So far, attention and memory have played no direct role in the segregation, but adding them is relatively straightforward. From a computational point of view, attention can be interpreted as a focus directed to one or a few features or feature subspaces of the cortical model which enhances their amplitudes relative to other unattended features. For instance, in segregating speech mixtures, one might choose to attend specifically to the high female pitch in a group of male speakers (Fig. 4D), or to attend to the location cues or the lip movements (Fig. 5C) and rely on them to segregate the speakers. In these cases, only the appropriate subset of columns of the C-matrices are needed to compute the nPCA decomposition (Fig. 1B). This is in fact also the interpretation of the simulations discussed in Fig. 3 for harmonic complexes.

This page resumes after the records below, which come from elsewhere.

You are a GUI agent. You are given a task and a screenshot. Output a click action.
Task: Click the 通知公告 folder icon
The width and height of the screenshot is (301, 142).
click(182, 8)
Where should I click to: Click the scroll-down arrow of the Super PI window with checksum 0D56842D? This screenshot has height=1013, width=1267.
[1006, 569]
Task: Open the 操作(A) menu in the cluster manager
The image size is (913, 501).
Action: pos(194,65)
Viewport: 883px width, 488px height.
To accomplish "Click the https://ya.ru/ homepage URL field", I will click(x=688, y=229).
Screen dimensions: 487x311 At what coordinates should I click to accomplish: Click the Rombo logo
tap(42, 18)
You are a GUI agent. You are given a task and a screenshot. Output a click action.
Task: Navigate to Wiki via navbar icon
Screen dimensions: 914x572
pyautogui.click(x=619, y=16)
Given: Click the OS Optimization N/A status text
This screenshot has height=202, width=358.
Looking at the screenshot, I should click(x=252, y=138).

In all these cases, the segregation exploited only the C-matrix columns marking coincidences of the attended anchor channels (pitch, lip, loudness) with the remaining channels.

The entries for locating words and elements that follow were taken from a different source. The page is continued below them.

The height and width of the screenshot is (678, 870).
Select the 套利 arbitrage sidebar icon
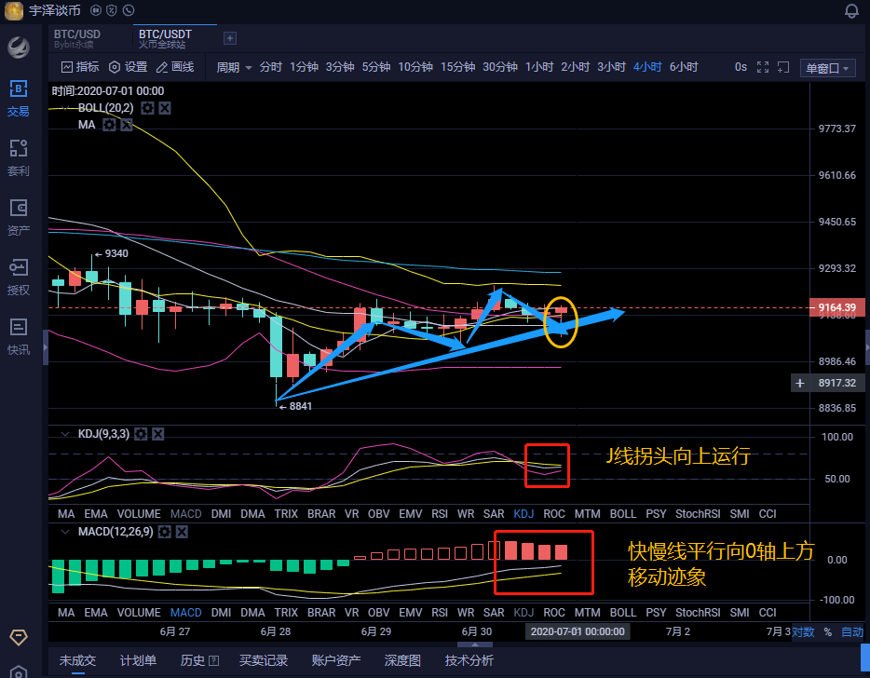coord(18,155)
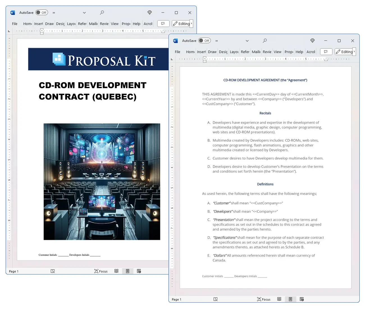Click the theater cover image in the document

[x=102, y=181]
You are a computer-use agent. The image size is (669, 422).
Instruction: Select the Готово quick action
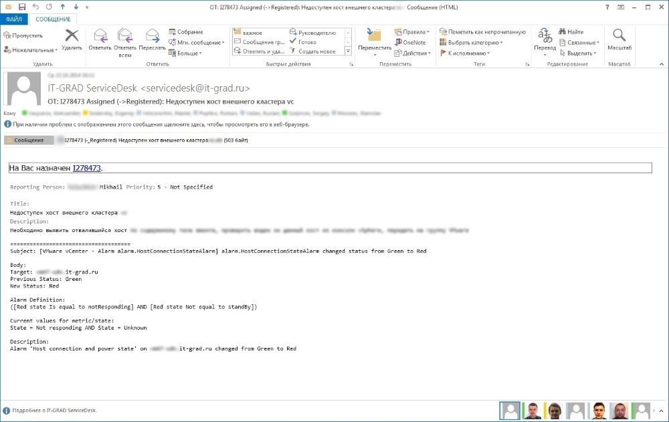click(x=307, y=41)
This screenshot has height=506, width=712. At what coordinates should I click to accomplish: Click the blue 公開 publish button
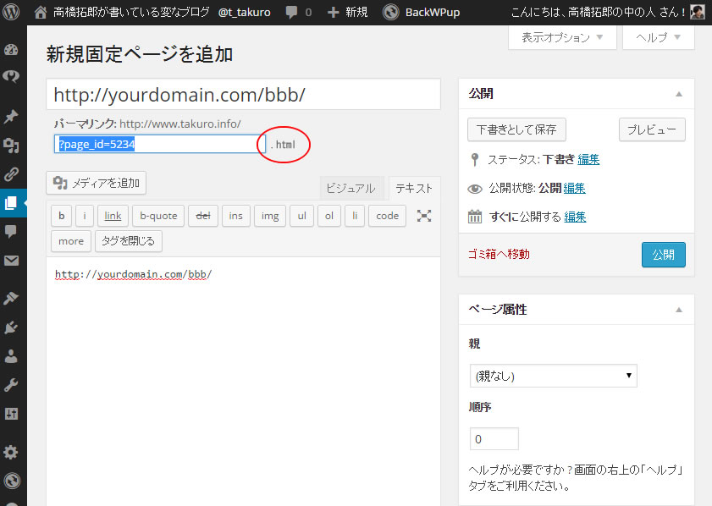[x=663, y=255]
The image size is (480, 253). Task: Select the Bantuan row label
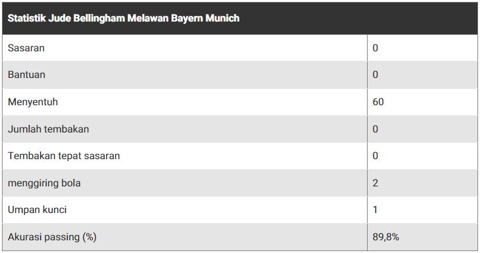point(26,75)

Memory can also be strongly implicated in stream segregation in that it constitutes priors about the sources which can be effectively utilized to process the C-matrices and perform the segregation. For example, in extracting the melody of the violins in a large orchestra, it is necessary to know first what the timbre of a violin is before one can turn the attentional focus to its unique spectral shape features and pitch range. One conceptually simple way (among many) of exploiting such information is to use as ‘template’ the average auto-encoder weights (masks) computed from iterating on clean patterns of a particular voice or instrument, and use the resulting weights to perform an initial segregation of the desired source by applying the mixture to the stored mask directly.

Discussion

A biologically plausible model of auditory cortical processing can be used to implement the perceptual organization of auditory scenes into distinct auditory objects (streams). Two key ingredients are essential: (1) a multidimensional cortical representation of sound that explicitly encodes various acoustic features along which streaming can be induced; (2) clustering of the temporally coherent features into different streams. Temporal coherence is quantified by the coincidence between all pairs of cortical channels, slowly integrated at cortical time-scales as described in Fig. 1. An auto-encoder network mimicking Hebbian synaptic rules implements the clustering through nonlinear PCA to segregate the sound mixture into a foreground and a background.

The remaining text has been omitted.